Cinco setores na mira
A nova estratégia contempla a ampliação das sanções secundárias americanas sobre cinco setores considerados fundamentais para as finanças iranianas: ativos digitais, tecnologia, ouro, aviação e transporte marítimo. O Departamento do Tesouro informou que esses setores são utilizados pelo regime iraniano para tentar sustentar uma economia debilitada e burlar as restrições internacionais.
Além disso, Bessent anunciou novas sanções contra mais de 60 entidades, indivíduos e embarcações localizadas em diferentes países, acusadas de facilitar o acesso do Irã a tecnologia relacionada a programas nucleares e de mísseis. A pressão americana também pode atingir instituições financeiras estrangeiras que mantenham vínculos com operações iranianas. Questionado sobre a possibilidade de sancionar bancos chineses que participam do processamento de vendas de petróleo iraniano, Bessent respondeu que “ninguém está fora do alcance das sanções americanas”.
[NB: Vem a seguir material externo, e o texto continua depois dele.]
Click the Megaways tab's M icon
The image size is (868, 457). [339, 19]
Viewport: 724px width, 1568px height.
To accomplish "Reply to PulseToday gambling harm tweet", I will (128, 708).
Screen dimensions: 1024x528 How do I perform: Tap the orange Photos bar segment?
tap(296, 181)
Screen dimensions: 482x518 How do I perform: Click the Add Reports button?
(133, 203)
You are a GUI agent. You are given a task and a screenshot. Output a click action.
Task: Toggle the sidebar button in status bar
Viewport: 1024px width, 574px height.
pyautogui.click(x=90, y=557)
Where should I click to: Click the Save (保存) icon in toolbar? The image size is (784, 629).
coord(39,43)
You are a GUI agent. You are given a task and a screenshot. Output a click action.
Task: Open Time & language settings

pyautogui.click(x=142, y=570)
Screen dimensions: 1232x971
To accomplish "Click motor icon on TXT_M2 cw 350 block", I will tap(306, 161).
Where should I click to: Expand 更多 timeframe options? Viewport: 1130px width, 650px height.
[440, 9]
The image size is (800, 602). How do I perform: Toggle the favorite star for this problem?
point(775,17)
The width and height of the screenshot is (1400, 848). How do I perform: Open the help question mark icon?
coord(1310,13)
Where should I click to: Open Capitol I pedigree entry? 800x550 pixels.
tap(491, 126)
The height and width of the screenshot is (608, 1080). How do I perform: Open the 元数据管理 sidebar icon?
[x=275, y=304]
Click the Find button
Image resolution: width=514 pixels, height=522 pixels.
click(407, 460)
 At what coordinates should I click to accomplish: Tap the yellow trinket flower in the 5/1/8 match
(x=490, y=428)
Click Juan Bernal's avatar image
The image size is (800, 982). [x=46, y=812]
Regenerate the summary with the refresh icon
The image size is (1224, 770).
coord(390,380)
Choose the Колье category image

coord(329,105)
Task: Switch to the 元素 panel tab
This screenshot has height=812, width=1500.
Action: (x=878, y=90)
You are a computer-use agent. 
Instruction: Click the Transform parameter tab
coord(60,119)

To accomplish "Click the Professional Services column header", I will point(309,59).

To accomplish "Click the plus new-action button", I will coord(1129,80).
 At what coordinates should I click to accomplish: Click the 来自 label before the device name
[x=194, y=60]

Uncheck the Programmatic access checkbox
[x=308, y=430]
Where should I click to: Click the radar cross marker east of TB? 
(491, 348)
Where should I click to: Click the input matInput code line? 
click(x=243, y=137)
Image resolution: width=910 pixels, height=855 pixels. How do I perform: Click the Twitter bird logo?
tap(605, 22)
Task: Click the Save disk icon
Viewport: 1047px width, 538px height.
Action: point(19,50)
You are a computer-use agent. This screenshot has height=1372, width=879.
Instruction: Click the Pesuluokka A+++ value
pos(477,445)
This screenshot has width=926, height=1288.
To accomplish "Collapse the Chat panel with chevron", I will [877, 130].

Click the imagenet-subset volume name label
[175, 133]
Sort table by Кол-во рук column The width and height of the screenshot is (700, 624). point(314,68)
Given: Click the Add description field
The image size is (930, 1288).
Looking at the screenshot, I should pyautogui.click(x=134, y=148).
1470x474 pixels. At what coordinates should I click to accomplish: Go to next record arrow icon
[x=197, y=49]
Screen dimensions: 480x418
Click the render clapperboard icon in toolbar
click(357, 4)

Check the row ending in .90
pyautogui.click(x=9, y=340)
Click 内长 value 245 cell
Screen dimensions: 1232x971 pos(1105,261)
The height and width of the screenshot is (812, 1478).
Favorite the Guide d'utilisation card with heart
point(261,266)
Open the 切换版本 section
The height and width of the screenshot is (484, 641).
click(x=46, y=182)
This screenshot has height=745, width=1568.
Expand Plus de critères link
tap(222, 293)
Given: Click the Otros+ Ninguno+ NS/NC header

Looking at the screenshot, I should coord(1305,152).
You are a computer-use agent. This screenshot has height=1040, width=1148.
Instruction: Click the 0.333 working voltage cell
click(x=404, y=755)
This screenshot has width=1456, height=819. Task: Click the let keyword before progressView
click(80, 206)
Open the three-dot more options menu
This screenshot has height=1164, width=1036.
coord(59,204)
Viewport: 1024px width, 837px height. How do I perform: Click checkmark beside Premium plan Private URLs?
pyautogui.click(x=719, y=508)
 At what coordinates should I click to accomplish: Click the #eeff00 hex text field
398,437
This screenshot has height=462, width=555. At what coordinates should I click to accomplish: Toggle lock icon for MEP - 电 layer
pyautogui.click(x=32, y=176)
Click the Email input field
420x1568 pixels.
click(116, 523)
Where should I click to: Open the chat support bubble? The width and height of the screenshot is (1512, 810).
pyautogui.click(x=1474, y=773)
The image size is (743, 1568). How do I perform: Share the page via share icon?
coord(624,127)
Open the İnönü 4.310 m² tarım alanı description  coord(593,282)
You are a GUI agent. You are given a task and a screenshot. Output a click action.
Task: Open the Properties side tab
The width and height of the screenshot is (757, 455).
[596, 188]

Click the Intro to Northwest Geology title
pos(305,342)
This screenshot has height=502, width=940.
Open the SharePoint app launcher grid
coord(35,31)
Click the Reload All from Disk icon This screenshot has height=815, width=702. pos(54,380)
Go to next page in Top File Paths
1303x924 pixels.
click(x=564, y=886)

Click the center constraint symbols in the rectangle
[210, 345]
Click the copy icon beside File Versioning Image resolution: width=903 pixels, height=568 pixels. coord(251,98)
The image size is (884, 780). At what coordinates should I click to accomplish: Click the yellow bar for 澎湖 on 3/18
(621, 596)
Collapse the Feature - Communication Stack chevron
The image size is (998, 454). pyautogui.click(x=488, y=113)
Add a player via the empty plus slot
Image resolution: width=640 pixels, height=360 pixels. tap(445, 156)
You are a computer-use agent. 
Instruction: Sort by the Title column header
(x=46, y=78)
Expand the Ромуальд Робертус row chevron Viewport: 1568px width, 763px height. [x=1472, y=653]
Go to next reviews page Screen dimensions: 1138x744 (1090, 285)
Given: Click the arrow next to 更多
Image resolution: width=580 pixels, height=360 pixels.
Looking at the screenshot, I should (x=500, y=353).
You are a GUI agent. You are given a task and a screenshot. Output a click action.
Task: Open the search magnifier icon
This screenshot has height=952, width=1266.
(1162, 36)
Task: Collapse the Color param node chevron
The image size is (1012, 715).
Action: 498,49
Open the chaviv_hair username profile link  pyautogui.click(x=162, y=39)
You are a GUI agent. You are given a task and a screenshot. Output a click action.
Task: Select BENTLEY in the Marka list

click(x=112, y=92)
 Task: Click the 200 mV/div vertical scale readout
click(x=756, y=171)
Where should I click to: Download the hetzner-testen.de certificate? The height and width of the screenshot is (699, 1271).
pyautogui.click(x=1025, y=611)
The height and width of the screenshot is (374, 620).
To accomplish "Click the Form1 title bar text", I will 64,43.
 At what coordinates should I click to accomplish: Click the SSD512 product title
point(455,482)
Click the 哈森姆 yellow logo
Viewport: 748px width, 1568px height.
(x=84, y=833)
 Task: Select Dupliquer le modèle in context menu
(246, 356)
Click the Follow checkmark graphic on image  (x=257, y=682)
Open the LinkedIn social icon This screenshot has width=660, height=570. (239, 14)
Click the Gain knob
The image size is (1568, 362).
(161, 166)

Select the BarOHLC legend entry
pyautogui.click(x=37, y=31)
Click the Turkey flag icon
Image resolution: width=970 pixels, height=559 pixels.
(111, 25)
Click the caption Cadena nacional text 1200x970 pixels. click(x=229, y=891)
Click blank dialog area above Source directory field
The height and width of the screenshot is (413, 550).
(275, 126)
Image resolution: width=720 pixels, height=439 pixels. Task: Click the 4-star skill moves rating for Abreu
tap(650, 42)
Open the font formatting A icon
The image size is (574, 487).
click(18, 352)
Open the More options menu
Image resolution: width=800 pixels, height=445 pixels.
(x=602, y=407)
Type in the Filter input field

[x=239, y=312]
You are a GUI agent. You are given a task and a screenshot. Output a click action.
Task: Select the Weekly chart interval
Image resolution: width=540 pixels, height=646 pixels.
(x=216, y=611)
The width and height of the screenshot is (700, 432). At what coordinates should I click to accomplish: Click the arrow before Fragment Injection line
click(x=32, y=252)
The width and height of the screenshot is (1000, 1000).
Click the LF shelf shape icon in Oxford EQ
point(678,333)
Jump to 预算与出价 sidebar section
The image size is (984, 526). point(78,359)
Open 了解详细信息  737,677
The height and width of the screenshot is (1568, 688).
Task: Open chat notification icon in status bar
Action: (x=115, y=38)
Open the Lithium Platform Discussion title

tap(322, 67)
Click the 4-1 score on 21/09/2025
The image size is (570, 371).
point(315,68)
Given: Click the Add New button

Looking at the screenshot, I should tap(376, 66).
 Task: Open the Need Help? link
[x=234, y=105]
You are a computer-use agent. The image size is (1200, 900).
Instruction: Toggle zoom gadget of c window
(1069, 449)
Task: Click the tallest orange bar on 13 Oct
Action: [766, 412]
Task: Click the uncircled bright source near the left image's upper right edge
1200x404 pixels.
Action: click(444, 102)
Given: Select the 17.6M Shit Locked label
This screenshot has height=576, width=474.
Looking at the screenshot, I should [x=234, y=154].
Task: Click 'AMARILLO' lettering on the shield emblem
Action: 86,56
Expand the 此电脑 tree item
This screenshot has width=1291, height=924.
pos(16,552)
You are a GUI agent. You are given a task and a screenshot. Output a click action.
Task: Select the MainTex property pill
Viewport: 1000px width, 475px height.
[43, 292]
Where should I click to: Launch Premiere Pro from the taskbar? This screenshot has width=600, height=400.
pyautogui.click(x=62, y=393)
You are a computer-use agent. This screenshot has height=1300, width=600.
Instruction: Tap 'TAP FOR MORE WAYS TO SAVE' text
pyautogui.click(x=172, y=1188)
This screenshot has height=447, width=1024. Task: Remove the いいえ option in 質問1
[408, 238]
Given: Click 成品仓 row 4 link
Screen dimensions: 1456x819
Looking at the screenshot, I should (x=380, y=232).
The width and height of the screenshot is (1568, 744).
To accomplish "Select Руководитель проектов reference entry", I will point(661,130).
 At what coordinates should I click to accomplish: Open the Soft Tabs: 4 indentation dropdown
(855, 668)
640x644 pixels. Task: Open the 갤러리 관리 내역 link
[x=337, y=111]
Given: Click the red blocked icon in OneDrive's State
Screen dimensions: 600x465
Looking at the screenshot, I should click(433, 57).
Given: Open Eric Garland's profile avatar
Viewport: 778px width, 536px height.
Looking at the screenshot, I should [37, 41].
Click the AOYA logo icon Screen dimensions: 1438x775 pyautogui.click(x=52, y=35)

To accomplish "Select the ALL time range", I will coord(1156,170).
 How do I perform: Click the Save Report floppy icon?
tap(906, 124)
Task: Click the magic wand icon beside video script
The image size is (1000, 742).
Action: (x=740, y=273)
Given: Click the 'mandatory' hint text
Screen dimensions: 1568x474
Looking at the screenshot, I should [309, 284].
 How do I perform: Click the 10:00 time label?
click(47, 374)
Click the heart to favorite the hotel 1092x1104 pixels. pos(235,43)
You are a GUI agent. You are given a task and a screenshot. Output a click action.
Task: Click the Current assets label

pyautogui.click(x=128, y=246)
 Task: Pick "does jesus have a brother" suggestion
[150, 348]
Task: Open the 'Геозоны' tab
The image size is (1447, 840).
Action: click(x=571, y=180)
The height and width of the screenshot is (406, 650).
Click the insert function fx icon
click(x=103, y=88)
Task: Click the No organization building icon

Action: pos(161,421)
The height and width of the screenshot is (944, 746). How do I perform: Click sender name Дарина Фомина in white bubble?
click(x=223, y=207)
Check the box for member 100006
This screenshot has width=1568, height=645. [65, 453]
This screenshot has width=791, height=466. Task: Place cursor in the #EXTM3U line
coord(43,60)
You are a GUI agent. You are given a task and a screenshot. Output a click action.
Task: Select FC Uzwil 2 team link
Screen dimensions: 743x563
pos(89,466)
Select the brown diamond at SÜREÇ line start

Pressão diplomática de Trump
Bessent revelou que o presidente Donald Trump está intervindo diretamente para pressionar outros governos a reduzir ou suspender seus vínculos com o Irã. Segundo o secretário do Tesouro, Trump tem mantido conversas com líderes internacionais para pedir especificamente o fim das relações com Teerã. Bessent afirmou que essas gestões já começaram a produzir resultados e citou como exemplo os Emirados Árabes Unidos, que na semana passada anunciaram a suspensão, até novo aviso, de suas operações comerciais e financeiras com o Irã.
“Estou seguro de que o presidente, como todos sabem, é bastante persuasivo”, afirmou Bessent.
Reação do Irã
O presidente do Parlamento iraniano, Mohammad Bagher Qalibaf, tentou minimizar a nova ofensiva econômica e afirmou que os países que mantêm relações comerciais com Teerã não estão atendendo às advertências americanas. Em mensagem publicada no X, Qalibaf disse que os Estados Unidos carecem de capacidade econômica para continuar restringindo seus vínculos com outros países e questionou a efetividade das ameaças de Washington.
O dirigente iraniano sustentou que as advertências americanas não geram o efeito desejado pela Casa Branca e que outros governos continuarão defendendo seus próprios interesses comerciais, apesar do endurecimento das sanções.